-- SUPPLIED INFORMATION follows --
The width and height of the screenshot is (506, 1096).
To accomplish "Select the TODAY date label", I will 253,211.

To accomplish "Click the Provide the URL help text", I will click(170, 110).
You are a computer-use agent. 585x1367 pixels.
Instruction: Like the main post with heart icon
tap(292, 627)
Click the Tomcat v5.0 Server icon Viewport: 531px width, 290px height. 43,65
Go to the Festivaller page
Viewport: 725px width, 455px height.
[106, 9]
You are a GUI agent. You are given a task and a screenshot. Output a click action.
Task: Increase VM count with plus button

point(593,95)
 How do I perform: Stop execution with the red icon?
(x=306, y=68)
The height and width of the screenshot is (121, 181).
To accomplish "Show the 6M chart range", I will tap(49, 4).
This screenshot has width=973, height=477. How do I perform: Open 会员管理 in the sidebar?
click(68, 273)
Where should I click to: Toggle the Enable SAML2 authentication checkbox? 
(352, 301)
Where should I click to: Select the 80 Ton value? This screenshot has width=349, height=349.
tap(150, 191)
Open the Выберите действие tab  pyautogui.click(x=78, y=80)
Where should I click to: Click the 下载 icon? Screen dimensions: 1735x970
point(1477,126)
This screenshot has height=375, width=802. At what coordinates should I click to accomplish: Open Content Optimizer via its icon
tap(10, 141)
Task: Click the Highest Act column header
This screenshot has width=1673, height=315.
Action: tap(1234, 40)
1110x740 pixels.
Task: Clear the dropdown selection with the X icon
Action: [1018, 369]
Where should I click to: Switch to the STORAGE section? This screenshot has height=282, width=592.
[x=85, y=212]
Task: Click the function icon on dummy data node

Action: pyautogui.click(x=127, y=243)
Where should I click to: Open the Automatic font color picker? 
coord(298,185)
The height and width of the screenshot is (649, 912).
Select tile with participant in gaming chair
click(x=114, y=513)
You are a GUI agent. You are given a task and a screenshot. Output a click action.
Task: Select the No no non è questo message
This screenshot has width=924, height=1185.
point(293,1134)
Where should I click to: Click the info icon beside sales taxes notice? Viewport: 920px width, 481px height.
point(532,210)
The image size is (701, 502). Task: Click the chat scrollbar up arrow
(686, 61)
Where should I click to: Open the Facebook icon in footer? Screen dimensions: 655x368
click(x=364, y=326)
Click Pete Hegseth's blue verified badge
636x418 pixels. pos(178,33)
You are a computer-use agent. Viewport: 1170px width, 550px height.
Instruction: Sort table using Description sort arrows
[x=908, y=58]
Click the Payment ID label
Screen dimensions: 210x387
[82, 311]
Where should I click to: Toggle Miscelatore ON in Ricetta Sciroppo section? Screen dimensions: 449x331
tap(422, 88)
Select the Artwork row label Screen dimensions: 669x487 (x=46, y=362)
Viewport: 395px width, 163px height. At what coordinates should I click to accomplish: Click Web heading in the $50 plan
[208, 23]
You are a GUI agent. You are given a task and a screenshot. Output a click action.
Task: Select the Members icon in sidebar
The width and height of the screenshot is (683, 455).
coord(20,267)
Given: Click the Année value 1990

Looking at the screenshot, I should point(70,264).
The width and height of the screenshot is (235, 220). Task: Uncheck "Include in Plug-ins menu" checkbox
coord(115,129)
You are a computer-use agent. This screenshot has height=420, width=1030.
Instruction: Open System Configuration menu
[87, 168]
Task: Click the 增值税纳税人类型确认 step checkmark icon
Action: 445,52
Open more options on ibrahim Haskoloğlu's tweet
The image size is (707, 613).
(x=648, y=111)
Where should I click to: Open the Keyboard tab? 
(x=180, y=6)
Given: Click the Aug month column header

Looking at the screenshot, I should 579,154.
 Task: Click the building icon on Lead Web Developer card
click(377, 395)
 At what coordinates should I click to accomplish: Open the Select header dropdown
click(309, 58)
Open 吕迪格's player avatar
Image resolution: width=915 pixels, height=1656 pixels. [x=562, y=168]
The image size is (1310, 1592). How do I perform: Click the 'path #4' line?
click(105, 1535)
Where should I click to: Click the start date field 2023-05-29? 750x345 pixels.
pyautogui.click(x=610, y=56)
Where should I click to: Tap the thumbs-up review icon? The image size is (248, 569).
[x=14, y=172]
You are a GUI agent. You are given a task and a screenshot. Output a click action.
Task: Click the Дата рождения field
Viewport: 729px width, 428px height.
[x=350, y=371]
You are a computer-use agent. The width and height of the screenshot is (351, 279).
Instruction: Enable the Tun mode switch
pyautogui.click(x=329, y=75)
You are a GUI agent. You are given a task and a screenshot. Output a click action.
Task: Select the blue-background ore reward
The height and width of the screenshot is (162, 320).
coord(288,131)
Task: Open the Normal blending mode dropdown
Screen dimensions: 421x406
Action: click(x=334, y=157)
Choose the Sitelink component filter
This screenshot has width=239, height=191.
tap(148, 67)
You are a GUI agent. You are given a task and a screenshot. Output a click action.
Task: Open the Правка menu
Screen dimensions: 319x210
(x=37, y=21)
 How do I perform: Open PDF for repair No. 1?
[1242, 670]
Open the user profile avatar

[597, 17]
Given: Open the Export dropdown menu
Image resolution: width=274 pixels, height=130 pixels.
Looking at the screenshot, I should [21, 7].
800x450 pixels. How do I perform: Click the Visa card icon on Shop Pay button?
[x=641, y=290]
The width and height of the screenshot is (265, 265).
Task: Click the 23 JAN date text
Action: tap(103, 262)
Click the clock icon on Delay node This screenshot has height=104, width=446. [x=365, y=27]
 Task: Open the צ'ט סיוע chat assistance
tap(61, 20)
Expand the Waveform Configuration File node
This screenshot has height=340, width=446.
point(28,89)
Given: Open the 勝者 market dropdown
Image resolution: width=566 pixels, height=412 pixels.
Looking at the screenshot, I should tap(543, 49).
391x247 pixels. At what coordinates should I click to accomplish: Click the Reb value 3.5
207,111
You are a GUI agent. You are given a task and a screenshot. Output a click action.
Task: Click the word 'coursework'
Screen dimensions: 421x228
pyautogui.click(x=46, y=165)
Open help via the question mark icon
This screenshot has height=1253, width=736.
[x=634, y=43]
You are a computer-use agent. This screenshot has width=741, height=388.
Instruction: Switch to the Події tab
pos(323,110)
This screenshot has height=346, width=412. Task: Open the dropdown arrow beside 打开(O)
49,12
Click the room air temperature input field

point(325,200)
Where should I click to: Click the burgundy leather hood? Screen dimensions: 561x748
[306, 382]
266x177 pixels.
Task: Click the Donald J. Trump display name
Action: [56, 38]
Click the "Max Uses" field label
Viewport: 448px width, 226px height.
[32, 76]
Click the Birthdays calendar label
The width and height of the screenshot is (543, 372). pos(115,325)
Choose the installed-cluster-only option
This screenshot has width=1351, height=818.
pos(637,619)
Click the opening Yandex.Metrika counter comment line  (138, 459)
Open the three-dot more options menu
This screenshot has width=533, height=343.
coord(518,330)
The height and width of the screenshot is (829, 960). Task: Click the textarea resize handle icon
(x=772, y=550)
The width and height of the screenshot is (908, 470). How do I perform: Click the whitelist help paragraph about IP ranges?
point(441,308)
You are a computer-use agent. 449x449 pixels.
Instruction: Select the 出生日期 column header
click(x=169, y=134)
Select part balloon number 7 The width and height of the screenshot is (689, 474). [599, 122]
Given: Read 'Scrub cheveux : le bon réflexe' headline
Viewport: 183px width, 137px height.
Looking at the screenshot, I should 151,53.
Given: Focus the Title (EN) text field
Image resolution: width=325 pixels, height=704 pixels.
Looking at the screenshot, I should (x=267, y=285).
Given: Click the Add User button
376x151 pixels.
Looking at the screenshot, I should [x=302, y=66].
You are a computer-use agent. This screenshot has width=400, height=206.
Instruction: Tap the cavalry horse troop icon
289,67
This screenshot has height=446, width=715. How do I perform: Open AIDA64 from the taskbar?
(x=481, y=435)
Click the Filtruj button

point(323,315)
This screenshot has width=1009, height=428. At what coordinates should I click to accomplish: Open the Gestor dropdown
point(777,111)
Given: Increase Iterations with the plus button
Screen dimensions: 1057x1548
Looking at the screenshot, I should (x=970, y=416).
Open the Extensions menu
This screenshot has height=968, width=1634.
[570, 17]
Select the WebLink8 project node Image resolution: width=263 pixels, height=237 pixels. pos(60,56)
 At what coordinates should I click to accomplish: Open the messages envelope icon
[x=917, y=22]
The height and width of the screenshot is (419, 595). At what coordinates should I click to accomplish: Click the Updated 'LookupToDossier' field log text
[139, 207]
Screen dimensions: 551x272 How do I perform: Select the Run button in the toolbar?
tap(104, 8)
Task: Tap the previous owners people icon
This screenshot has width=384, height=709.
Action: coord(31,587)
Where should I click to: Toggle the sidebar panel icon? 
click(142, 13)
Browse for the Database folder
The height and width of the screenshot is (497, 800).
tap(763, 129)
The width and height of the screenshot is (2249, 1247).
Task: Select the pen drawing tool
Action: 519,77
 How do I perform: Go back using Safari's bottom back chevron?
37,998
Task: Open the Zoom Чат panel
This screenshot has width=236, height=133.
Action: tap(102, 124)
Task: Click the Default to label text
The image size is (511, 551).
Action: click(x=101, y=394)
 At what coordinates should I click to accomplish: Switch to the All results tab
-- SUPPLIED INFORMATION concluded --
WHAT NEEDS TO BE DONE: Which lines in the listing hold the word "will"? Copy them out.

COMPLETED TASK:
To accomplish "Select the TODAY date label", I will 253,211.
To accomplish "Click the Provide the URL help text", I will click(170, 110).
To accomplish "Show the 6M chart range", I will tap(49, 4).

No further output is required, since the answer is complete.